The gameplay is segregated into individual enemy encounters, but they are all strung together seamlessly. Each level has the hero running throughout a gauntlet of enemies on a predetermined path to the treasure at the end of the level. It’s a completely on-rails experience, until an enemy leaps out into your path. Then the game shifts into combat mode.
Combat is the central focus of Stormblades — and if you’ve ever played Infinity Blade, it’s an experience you’ll find familiar. Players use finger slashes and taps to attack the enemy, block attacks, and dodge attacks. By keeping an eye on the enemy’s weapon, skilled players can predict an incoming attack, dodge it, and redirect their momentum into giving the enemy a few additional hits as they recover from their missed attack. Deplete the enemy’s health and the hero charges on through the level, without a second to spare.
There is little fanfare in Stormblades, which is nice because it keeps the game fast-paced and exciting.

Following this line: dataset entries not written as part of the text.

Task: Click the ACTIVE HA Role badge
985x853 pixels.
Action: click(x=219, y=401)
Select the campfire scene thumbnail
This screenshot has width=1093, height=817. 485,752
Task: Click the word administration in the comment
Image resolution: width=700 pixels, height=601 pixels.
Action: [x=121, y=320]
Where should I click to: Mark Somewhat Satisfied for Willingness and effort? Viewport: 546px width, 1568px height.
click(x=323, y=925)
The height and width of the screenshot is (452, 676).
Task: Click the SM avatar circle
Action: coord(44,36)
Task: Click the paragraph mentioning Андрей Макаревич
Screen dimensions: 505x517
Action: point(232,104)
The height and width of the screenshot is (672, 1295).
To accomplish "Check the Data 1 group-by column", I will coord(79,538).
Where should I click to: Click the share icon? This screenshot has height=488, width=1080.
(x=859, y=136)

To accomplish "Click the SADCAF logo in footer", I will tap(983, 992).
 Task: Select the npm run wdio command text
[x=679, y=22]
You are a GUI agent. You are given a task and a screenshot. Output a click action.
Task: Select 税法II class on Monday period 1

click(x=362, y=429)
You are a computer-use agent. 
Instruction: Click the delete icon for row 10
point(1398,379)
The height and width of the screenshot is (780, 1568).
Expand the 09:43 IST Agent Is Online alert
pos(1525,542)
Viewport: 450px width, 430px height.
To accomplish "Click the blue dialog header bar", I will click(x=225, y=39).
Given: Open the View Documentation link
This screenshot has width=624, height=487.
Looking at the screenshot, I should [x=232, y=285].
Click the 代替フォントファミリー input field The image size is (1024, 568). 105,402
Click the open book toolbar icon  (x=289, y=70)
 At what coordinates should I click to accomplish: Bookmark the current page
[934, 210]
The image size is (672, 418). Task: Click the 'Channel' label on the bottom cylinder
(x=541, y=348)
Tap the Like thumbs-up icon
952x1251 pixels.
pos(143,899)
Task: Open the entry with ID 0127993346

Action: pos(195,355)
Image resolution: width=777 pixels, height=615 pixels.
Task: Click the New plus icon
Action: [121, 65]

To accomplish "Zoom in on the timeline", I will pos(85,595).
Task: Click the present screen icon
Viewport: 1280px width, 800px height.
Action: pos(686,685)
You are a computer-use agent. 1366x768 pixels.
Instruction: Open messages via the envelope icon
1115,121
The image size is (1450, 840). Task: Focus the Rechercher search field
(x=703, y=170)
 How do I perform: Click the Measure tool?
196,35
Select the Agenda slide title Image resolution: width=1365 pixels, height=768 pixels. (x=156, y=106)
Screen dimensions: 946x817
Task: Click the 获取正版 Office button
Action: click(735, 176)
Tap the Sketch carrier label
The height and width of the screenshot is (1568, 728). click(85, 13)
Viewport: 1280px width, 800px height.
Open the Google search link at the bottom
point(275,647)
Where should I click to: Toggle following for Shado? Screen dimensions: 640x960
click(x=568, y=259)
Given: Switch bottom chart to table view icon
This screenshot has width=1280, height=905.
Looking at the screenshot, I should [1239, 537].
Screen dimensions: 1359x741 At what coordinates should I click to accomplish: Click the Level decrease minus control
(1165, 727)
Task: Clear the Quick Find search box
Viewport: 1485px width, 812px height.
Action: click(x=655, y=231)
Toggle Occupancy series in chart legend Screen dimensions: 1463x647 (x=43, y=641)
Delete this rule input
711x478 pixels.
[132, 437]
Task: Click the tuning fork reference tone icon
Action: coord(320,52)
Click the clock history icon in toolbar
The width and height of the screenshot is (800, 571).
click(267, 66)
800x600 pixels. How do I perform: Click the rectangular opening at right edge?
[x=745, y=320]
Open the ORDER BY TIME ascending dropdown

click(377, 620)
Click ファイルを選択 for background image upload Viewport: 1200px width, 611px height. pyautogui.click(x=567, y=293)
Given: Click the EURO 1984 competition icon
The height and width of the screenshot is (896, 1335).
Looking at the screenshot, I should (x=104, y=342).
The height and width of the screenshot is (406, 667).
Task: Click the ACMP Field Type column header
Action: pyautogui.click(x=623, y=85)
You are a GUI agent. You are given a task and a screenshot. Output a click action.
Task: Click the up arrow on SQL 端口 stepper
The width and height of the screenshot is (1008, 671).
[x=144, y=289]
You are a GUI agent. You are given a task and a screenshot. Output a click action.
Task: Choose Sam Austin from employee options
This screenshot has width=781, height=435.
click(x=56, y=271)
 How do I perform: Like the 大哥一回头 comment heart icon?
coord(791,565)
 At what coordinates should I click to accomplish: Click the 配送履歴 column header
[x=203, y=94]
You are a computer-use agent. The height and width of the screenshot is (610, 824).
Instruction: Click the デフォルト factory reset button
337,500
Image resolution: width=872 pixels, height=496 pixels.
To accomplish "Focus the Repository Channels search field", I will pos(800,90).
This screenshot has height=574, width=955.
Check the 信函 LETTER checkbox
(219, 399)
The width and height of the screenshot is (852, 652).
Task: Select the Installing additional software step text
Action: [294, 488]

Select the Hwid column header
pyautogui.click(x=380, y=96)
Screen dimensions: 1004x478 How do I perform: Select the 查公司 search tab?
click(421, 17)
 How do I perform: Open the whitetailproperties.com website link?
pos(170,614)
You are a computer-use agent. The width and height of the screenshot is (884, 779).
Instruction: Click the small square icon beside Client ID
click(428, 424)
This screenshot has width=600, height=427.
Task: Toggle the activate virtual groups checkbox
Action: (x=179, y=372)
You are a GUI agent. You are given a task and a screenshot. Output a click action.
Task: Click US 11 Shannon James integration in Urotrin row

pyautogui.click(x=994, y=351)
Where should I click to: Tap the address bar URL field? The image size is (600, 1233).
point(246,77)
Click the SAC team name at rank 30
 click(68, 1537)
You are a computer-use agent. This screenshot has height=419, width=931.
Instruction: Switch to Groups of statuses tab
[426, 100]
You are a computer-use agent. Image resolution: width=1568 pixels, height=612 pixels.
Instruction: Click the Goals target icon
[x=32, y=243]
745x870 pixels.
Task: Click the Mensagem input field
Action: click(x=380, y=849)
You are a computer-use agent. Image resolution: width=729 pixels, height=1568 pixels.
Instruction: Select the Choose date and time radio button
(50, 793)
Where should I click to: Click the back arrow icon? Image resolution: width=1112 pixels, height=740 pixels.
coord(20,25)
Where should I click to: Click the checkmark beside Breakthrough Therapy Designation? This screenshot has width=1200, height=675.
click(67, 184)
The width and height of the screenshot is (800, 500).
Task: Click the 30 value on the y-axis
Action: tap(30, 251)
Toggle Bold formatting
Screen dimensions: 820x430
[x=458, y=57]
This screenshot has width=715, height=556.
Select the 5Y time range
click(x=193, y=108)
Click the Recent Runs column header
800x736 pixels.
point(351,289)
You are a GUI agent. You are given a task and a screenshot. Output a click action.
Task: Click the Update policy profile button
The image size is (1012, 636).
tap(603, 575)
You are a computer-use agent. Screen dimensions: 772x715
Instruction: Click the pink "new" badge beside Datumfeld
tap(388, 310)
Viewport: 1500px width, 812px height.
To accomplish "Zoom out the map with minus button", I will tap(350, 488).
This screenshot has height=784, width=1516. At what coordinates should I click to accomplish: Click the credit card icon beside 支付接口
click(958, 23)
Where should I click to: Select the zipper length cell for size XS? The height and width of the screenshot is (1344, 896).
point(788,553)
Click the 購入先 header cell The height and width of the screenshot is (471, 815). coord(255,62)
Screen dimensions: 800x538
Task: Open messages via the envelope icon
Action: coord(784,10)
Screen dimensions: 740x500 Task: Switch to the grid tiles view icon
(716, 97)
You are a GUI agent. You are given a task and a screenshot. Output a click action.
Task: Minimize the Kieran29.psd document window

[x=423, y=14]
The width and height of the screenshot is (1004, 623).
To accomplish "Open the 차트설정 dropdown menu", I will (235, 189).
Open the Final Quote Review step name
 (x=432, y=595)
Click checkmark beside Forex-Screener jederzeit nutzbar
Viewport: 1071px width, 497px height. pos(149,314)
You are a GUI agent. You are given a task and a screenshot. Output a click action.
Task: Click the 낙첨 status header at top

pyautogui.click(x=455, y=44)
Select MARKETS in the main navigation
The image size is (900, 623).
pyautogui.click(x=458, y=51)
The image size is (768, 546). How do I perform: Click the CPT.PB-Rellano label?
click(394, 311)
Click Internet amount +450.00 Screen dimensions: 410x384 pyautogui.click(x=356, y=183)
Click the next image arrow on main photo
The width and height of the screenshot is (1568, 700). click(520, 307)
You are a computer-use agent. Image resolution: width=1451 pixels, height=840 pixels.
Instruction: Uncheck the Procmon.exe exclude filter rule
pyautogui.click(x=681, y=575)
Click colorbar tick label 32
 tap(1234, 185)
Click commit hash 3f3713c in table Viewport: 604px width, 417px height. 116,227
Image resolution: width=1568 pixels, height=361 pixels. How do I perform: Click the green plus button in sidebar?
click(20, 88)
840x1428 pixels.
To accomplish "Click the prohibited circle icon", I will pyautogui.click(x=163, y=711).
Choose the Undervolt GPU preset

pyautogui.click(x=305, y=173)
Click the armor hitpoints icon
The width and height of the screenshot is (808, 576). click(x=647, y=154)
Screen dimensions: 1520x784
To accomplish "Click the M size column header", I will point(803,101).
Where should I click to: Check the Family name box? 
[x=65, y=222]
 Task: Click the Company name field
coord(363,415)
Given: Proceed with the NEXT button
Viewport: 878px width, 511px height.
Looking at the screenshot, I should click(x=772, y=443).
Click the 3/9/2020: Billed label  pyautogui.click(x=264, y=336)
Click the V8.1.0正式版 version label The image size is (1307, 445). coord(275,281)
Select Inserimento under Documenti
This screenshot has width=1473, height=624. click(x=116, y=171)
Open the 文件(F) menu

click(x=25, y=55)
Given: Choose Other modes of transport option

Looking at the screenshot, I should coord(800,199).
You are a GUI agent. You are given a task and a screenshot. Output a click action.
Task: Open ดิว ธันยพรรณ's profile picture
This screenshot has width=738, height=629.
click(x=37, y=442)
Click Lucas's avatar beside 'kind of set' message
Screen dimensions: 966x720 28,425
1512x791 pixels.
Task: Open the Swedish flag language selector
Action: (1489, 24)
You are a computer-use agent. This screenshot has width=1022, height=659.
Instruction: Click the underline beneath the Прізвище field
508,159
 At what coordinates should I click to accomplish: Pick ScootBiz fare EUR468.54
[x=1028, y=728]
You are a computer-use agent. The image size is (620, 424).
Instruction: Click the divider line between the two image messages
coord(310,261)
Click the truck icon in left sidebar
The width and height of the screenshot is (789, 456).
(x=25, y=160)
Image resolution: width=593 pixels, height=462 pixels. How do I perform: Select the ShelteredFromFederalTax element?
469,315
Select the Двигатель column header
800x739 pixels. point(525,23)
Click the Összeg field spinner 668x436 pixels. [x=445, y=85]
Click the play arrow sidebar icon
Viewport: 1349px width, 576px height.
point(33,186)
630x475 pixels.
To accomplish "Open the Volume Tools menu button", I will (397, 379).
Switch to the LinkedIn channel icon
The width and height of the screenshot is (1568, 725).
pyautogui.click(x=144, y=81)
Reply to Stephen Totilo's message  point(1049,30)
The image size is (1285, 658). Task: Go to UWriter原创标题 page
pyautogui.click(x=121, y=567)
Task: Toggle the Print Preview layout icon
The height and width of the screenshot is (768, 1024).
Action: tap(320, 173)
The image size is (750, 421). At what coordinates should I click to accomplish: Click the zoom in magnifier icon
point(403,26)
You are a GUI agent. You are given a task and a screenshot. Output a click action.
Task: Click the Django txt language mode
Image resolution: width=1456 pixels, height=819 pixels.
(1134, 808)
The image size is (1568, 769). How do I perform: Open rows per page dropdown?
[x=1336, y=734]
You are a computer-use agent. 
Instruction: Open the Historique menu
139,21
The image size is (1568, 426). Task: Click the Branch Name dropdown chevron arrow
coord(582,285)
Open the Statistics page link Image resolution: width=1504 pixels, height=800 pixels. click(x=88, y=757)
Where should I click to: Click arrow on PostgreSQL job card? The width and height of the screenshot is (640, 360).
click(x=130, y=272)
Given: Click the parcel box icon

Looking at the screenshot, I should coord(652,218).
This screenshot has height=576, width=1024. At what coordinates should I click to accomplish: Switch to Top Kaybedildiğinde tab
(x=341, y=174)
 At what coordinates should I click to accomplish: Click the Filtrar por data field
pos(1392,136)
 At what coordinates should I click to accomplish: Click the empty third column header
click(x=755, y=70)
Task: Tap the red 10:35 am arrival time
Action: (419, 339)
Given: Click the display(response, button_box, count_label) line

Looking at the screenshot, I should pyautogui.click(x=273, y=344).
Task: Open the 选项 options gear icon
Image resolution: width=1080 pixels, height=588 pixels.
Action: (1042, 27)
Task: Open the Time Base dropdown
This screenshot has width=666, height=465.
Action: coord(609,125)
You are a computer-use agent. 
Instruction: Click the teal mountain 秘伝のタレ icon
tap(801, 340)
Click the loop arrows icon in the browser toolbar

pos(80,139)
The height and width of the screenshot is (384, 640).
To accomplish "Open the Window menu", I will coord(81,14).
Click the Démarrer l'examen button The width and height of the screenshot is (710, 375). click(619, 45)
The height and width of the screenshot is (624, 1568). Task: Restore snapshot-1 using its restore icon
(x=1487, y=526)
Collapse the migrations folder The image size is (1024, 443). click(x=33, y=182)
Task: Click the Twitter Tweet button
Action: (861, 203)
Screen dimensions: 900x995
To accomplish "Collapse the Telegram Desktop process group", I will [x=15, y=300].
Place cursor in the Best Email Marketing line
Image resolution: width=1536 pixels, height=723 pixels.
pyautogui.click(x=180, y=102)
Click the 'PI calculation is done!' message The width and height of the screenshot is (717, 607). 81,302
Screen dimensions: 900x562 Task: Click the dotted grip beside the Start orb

Also, unlike many free-to-play games, Stormblades features no stamina/energy meter. This means you can sit and play Stormblades for as long as you wish, without being forced to wait for cooldowns to reset. This design decision was bold, especially for a free-to-play game that looks as good as Stormblades, and will undoubtedly draw in a large crowd regardless of how in-app purchases function in-game.
Instead of buying refills, in-app purchases go towards buying extra swords that come with special statistic buffs like increased damage, or damage redirects from blocked attacks. Having said that, buying swords is hardly necessary; by level 20 I had already acquired three additional swords, so Stormblades is even generous in that regard as well.
I had no trouble getting through the game with the free swords, and upgrading those swords with the in-game currency I collected from successfully completing the levels.
One thing —the only thing really— that I disliked about Stormblades was how the game sounded. By nature, there are going to be a lot of metallic clanging and clashing noises, as this is a sword fighting game. Personally, I tired of hearing the sounds after a few levels, and chose to mute sound effects but keep the music playing. The music, by the way, is just as epic as the rest of the game.
Gamers will be hard-pressed to find a game that looks this spectacular, runs this smoothly, while being a free game doesn’t push players towards buying in-app purchases. Despite the game’s familiar nature (especially for Infinity Blade fans), there’s no getting around it: Stormblades is one of the best games we’ve played this year.